Writing a conference abstract can be a time-consuming and frustrating endeavor. To increase your chance of acceptance, it is essential to effectively communicate your presentation or tutorial abstract in the number of words allotted. An abstract should capture the significance or importance of your topic and what it contributes to the field of study or knowledge base. It is important when writing a presentation or tutorial abstract to keep jargon to a minimum.
The below provides an example structure and guidance for writing an abstract. The use of this structure and guidance is a suggestion only and not a requirement.
The main focus of the first section should be the significance and/or importance of your presentation or tutorial. One option is to begin with a sentence that states the issue, problem, or concern that your presentation or tutorial addresses. This sets the stage for presenting solutions (i.e., best practices, approach, suggestions, metrics, research results). Alternatively, you can open with a sentence stating what the presentation is about and then contextualize it with a general statement about how it connects to an issue, problem, or concern.

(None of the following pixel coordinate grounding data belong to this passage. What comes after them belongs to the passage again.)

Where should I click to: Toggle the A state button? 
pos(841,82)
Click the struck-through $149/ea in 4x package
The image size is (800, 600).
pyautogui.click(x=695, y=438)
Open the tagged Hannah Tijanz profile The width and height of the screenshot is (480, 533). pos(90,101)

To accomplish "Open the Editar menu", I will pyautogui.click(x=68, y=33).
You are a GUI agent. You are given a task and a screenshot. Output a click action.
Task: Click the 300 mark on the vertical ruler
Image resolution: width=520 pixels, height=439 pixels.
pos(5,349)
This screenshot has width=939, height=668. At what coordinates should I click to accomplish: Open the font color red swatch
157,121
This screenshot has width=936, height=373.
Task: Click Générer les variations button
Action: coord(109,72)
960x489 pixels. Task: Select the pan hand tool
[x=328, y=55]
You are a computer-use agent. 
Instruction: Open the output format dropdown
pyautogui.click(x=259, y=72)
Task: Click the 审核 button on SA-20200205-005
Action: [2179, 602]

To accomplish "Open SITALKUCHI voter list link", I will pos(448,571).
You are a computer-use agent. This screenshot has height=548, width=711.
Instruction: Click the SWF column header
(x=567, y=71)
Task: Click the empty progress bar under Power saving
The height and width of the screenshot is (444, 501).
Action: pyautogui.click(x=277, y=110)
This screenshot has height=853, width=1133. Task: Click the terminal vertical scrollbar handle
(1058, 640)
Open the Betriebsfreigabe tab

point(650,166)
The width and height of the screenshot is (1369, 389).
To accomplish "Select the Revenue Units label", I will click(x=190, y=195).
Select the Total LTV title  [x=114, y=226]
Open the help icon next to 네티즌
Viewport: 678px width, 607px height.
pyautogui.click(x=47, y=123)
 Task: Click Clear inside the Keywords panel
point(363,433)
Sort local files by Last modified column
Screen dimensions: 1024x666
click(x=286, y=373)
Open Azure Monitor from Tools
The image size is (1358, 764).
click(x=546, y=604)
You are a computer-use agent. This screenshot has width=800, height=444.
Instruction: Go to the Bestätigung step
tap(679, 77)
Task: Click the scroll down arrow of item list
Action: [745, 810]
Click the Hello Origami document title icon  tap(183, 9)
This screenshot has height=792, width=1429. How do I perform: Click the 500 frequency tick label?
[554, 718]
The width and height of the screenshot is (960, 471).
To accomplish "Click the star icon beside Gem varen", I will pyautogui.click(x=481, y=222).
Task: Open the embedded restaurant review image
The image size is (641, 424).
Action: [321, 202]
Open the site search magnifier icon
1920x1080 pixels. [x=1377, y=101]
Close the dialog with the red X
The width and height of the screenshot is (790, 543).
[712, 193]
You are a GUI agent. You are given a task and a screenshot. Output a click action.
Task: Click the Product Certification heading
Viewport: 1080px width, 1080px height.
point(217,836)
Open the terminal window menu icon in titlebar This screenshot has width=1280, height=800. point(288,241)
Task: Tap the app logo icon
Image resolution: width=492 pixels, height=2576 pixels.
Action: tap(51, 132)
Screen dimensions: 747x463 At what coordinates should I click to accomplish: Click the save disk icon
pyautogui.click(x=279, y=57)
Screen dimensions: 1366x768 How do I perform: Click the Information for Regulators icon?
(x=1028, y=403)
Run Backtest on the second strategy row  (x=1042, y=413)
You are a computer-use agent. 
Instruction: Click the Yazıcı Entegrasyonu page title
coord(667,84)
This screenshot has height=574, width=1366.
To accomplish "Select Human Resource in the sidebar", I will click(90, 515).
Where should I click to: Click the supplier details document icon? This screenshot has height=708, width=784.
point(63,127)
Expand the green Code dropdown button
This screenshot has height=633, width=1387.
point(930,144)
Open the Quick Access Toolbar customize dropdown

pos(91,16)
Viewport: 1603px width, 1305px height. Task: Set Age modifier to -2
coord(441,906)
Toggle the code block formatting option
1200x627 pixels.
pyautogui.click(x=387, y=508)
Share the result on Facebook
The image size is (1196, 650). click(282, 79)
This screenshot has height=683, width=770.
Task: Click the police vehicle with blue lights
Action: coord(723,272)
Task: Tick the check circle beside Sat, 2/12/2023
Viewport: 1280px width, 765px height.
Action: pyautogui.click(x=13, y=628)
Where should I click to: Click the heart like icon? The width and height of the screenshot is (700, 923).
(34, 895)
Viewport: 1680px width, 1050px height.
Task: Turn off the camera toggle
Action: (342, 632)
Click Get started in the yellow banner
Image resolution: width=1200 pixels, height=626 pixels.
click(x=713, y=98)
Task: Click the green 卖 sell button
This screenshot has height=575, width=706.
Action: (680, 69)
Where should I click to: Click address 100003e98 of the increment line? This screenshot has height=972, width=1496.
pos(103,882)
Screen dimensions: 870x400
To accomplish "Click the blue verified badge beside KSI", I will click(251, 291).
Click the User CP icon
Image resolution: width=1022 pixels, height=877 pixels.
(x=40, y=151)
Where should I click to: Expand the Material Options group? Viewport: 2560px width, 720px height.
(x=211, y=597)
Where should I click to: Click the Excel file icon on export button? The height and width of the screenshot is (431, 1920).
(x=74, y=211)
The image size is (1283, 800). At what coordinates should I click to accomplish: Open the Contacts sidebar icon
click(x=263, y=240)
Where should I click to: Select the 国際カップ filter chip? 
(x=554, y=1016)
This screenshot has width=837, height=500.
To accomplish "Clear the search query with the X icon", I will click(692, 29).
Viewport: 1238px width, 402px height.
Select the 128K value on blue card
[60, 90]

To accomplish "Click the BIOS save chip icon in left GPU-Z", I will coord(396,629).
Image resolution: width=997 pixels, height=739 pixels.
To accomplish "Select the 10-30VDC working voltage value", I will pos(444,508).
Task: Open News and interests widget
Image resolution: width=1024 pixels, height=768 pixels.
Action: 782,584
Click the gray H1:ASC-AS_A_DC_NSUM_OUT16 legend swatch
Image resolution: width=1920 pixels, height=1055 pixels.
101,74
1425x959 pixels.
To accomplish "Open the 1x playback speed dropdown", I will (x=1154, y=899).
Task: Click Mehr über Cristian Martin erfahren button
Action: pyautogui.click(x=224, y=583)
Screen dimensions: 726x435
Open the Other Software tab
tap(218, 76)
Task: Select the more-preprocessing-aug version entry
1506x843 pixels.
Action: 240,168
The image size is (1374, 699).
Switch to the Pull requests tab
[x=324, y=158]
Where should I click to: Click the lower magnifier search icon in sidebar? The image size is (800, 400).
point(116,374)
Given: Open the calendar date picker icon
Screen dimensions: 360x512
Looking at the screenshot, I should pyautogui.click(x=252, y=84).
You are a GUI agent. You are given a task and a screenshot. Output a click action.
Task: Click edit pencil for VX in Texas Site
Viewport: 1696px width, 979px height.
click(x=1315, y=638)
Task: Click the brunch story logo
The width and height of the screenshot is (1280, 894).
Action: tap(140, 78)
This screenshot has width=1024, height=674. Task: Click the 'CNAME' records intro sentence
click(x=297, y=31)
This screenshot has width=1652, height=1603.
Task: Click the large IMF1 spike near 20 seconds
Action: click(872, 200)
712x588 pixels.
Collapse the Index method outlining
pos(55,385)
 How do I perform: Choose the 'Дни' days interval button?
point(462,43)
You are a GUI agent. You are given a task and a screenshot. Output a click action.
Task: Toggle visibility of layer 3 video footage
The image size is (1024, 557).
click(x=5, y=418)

This should be the heart of the abstract. State here what your presentation offers as solution to the issue, problem, or concern described in section 1. You might briefly discuss what you are trying to do, how it is being done today, and what is new in your approach. Briefly give details about the presentation.
The focus of this section is the big picture. How do these findings address the issue(s) raised in section 1? What does this imply or contribute to the field of study or knowledge base? This discussion need not be lengthy, but it should convincingly convey that your presentation or tutorial has significant implications.
Best of luck with your abstract submissions!